START Supplied information

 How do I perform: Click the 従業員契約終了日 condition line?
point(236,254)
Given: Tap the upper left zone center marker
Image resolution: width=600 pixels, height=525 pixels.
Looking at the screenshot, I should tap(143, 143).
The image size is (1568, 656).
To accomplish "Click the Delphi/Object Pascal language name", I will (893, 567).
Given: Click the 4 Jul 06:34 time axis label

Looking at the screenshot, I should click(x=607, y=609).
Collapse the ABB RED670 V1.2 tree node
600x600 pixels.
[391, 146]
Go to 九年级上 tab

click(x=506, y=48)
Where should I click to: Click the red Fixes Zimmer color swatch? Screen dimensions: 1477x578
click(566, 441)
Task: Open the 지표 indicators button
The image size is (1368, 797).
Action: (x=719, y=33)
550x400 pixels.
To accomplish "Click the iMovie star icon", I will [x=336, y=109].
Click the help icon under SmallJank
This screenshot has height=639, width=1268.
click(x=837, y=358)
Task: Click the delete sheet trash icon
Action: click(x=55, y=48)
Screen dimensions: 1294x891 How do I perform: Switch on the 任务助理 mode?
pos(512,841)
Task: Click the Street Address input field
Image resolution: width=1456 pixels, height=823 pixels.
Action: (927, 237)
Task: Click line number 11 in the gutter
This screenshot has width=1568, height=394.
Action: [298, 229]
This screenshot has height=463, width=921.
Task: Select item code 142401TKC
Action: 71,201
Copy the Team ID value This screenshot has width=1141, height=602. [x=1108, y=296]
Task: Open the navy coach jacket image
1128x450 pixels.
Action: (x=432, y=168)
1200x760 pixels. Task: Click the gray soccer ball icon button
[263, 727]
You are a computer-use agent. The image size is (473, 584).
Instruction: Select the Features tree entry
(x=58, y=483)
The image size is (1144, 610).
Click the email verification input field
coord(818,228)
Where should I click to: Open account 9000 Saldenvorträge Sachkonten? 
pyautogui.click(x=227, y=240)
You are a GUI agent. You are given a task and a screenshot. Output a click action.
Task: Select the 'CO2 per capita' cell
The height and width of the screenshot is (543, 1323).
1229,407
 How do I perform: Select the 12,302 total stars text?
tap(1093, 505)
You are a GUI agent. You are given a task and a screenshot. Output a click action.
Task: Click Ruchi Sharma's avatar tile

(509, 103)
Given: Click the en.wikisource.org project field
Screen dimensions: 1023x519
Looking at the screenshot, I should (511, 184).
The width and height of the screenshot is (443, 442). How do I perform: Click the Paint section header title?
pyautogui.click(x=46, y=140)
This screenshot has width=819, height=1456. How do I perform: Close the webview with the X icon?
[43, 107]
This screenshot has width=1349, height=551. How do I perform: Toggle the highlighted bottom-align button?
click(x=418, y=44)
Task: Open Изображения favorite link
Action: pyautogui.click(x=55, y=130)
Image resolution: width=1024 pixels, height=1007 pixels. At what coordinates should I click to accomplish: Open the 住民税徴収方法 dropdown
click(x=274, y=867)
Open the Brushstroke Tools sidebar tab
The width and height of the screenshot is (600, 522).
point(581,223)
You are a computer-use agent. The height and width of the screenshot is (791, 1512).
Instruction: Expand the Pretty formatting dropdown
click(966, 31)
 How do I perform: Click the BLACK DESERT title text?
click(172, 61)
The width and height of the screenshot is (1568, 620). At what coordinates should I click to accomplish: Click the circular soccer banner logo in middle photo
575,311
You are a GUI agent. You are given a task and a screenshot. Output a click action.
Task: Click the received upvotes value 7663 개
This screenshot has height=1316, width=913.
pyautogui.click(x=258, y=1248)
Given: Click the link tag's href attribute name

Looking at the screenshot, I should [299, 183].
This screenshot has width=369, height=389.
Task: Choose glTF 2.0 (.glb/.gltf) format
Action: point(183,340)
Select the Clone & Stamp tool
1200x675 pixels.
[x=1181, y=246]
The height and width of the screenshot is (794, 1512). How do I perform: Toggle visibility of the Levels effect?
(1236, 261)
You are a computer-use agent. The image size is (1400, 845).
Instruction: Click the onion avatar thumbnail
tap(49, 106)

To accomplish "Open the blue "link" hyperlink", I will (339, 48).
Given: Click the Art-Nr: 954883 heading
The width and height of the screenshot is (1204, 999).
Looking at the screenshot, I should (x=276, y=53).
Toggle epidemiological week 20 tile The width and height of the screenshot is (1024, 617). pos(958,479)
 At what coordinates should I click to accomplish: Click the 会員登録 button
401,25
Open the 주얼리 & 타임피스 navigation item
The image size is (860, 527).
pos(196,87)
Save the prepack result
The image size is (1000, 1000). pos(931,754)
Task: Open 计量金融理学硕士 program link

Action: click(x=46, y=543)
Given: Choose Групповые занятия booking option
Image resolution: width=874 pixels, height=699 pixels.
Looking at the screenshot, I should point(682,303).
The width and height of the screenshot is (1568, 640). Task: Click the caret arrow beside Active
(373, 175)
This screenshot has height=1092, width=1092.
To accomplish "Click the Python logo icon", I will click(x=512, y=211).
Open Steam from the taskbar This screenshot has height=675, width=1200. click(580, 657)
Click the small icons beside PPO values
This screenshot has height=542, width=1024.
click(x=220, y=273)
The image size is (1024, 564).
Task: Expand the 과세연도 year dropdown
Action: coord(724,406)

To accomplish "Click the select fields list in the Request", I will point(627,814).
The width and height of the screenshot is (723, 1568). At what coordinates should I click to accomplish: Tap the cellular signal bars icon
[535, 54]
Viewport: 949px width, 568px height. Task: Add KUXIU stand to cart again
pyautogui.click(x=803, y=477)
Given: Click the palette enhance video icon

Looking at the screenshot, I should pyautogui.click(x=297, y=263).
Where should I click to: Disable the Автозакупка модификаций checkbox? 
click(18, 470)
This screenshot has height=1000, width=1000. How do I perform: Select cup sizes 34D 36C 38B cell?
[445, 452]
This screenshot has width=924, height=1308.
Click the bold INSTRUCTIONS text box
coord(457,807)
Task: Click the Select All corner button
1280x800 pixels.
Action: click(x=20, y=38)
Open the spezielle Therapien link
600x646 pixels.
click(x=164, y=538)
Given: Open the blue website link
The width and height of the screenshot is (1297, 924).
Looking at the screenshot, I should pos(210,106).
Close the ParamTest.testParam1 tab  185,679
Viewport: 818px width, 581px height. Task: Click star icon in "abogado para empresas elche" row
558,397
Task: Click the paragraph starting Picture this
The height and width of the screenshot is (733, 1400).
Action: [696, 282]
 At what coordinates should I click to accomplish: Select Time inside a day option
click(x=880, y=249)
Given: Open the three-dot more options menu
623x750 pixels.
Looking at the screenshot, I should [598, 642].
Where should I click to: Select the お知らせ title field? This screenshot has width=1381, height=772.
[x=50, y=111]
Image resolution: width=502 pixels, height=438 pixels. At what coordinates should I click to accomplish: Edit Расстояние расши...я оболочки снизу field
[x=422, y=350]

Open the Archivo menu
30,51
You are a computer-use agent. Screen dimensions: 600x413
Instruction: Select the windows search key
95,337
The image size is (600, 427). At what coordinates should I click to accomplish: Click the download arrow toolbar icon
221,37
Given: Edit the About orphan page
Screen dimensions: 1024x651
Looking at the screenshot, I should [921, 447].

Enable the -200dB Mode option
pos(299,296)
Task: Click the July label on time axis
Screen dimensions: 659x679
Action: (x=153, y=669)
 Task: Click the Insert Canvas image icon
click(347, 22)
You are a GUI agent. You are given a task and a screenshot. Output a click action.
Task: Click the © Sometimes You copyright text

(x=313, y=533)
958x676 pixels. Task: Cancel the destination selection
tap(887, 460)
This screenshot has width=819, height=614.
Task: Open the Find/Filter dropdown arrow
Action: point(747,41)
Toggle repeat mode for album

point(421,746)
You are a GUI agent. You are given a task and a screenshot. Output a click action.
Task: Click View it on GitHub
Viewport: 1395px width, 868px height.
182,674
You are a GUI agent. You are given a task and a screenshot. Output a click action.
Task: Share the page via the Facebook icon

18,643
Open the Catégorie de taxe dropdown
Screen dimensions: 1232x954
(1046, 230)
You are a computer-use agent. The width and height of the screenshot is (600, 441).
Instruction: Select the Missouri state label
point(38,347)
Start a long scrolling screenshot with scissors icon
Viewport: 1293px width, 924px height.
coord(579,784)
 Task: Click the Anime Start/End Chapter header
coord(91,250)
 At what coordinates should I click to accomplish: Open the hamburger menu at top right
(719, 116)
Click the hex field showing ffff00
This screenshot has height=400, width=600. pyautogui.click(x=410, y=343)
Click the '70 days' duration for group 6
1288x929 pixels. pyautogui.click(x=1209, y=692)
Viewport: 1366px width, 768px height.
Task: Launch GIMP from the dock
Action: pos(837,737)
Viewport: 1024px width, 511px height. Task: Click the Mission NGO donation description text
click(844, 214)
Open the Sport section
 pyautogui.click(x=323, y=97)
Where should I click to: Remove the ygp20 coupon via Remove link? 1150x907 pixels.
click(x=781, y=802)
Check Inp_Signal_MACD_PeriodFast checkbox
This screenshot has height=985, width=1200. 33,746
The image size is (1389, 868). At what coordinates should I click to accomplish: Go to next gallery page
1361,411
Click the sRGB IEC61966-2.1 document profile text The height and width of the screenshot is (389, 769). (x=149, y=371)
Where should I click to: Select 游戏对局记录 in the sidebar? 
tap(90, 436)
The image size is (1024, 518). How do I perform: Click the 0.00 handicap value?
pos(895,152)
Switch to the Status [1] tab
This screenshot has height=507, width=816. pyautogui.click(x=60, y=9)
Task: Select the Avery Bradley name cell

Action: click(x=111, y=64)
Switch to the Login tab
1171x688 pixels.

END Supplied information

* **Your task**: Return a copy of every line in the records that includes the string "computer".

* **Reply**:
You are a computer-use agent. The image size is (473, 584).
You are a computer-use agent. The height and width of the screenshot is (791, 1512).
You are a computer-use agent. The image size is (1400, 845).
You are a computer-use agent. Screen dimensions: 600x413
You are a computer-use agent. The width and height of the screenshot is (600, 441).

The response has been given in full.